岡山を舞台にした淫靡でホラーな話を書かせたら、この人の右に出る者はいないだろうという、岩井志麻子の「べっぴんぢごく」(新潮社)。私など、岡山というと、「晴れの国」という明るいイメージがあるのだが、確かに北部は中国山脈が深く、明治、大正のころだったら、こう言ったどろどろとした話の舞台に相応しい雰囲気だったのかもしれない。

 この作品は、女6代の100年以上にもわたる、忌まわしくも淫靡な運命を描いた作品である。幕開けは明治30年代の岡山の寒村。作品全体を通しての主人公であるシヲは、乞食の娘として放浪の生活を送っていた。ところが、この地で母を殺され、村一番の分限者の家に下女として引きとられる。だが、心に病を持っていたその家の娘が死んだため、養女として過ごすことになった。

 シヲは禍々しいまでの美貌を備えていたが、その娘のふみ枝は、牛蛙と渾名されるほどの醜女だった。しかし、ふみ枝の産んだ小夜子は、シヲゆずりの美貌を受け継いでいた。以下、冬子、未央子、亜矢と続くが、なぜか、シヲの子孫は、美女と醜女が交互に出現する。

+---+

設問:
[1] 「べっぴんぢごく」を紹介した本文抜粋によると、下女として引きとられたシヲは、なぜ養女として過ごすことになったのか。一、二文で説明せよ。
[2] 「べっぴんぢごく」を紹介した本文抜粋の最後の文を受けて、その続きを書き継げ。

+---+

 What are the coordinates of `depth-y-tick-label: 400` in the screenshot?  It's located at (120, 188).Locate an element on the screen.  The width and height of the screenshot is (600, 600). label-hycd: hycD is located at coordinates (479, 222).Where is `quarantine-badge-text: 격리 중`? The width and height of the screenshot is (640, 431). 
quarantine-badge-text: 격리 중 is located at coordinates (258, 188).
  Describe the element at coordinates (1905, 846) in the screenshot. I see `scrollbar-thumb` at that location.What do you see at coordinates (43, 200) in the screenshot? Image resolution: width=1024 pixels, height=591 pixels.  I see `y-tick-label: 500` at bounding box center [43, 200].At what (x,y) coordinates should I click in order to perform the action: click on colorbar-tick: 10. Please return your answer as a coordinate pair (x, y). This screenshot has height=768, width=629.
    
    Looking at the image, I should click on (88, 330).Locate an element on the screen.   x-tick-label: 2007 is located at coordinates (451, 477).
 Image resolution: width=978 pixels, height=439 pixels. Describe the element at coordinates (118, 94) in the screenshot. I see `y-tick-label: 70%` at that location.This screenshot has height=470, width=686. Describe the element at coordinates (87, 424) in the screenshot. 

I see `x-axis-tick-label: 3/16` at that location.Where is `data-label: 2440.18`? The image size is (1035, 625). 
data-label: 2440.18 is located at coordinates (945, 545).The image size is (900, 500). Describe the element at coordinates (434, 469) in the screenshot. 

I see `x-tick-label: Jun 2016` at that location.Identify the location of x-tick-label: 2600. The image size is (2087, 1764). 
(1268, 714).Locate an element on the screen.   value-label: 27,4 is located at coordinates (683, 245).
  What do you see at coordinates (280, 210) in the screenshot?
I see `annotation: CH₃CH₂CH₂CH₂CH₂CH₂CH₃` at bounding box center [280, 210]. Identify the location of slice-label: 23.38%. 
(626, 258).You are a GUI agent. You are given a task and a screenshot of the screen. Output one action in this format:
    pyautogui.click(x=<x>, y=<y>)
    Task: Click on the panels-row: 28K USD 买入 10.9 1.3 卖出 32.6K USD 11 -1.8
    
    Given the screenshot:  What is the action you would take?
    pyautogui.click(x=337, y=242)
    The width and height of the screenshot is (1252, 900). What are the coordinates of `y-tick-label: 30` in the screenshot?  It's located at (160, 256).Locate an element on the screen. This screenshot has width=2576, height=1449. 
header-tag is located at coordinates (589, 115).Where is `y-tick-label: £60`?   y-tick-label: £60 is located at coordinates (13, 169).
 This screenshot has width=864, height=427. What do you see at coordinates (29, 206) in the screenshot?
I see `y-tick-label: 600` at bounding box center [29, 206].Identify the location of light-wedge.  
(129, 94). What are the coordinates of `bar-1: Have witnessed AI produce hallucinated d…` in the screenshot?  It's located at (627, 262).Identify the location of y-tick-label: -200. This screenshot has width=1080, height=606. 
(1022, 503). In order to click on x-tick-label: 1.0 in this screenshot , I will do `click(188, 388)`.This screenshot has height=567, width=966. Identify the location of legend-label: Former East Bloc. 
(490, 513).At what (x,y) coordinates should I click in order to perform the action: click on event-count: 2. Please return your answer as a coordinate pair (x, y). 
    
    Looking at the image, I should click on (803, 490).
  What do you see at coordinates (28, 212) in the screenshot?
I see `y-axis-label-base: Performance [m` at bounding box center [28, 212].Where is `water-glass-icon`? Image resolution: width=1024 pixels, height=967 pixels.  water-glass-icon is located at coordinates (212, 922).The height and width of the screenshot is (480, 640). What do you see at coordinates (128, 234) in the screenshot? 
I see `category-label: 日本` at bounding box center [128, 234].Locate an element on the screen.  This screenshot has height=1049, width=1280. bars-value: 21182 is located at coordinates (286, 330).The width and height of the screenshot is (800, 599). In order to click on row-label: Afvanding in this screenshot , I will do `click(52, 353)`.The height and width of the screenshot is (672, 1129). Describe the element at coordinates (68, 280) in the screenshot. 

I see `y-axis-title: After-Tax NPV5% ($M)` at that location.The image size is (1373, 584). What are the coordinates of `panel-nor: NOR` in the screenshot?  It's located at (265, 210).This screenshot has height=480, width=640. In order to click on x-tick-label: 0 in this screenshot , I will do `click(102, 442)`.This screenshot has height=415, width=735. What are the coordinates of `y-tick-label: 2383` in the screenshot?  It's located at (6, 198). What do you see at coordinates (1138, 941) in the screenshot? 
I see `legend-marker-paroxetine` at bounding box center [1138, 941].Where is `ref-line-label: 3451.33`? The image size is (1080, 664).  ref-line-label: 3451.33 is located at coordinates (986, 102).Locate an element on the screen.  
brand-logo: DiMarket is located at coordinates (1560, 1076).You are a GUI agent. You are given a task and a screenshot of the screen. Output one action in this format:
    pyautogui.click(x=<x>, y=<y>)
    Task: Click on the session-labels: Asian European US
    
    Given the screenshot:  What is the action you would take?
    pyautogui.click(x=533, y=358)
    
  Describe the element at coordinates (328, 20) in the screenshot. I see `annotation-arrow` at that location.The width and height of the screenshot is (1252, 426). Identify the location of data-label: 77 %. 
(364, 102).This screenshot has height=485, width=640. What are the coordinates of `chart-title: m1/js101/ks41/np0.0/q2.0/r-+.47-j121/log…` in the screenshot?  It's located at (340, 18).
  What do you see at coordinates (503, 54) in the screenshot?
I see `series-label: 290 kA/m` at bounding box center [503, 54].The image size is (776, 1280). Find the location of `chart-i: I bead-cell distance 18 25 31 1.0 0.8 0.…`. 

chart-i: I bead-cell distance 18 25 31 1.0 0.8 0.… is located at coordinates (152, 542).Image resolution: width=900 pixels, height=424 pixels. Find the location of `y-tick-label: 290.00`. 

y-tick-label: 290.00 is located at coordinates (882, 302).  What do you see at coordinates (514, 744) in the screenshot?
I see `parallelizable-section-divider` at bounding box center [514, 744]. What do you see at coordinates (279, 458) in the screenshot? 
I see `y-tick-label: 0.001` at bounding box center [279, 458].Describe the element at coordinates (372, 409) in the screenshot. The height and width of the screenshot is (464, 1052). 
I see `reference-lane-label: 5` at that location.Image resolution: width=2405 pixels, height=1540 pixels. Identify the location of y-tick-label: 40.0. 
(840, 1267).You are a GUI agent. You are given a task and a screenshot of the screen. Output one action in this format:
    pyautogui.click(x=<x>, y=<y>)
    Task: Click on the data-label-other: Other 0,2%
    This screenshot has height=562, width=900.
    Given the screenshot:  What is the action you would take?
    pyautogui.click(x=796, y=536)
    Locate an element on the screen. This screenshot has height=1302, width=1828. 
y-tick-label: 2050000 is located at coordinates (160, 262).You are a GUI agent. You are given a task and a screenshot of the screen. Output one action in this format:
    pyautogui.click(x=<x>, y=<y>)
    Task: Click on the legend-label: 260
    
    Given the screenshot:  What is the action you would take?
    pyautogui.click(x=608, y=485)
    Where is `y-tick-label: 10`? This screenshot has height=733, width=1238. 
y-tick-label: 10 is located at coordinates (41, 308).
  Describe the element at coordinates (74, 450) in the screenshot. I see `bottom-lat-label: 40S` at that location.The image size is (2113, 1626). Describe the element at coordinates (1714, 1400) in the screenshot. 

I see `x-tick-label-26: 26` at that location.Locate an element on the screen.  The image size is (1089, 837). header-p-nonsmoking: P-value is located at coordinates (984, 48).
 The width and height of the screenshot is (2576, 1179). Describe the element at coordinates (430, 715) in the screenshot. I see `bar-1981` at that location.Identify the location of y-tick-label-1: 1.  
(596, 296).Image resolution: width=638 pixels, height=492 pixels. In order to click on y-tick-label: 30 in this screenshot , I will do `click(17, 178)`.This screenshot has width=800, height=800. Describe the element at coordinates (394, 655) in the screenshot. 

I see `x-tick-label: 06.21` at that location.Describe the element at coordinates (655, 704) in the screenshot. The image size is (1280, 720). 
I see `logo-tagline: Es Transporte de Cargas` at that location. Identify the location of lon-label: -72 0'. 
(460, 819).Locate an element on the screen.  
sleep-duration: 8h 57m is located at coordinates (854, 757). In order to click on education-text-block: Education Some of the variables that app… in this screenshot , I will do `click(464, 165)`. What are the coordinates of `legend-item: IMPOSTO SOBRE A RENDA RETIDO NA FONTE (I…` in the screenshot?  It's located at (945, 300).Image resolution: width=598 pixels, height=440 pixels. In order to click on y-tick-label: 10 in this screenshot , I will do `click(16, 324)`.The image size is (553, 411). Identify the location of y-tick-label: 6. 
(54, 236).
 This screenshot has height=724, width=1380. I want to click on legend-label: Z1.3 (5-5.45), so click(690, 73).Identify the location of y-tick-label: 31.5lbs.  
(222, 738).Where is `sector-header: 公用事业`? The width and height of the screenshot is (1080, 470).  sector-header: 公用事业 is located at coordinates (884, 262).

+---+

解答:
[1] シヲを下女として引きとった村一番の分限者の家で、心に病を持っていたその家の娘が死んだためである。

[2]
 シヲの誕生自体も業にまみれたものだった。そのためか、シヲにはこの世の住人ではない者たちがつきまとう。シヲ自身は、自分の業をよく認識しており、子孫たちに比べれば、平穏な人生を過ごす。しかし、子孫たちは、奔放だったり、嫉妬深かったりと、それぞれの女の業にまみれた人生だった。

 物語のそこかしこに死霊たちも登場するが、それ自体は別に恐ろしいものとして描かれてはいない。描かれているのは、因果の糸で操られるような女系6代の女たちの哀しさだ。グロテスクとも言える女たちの性と業を描きながら、それを独特の筆致で、単なる官能小説ではなく、見事な文学作品として仕上げている。まさに岩井志麻子の真骨頂発揮といったところだろう。

 美しいが、どこか耽美な香りのする少女を描いた表紙イラストも素晴らしく、この作品の雰囲気を盛り上げてくれる。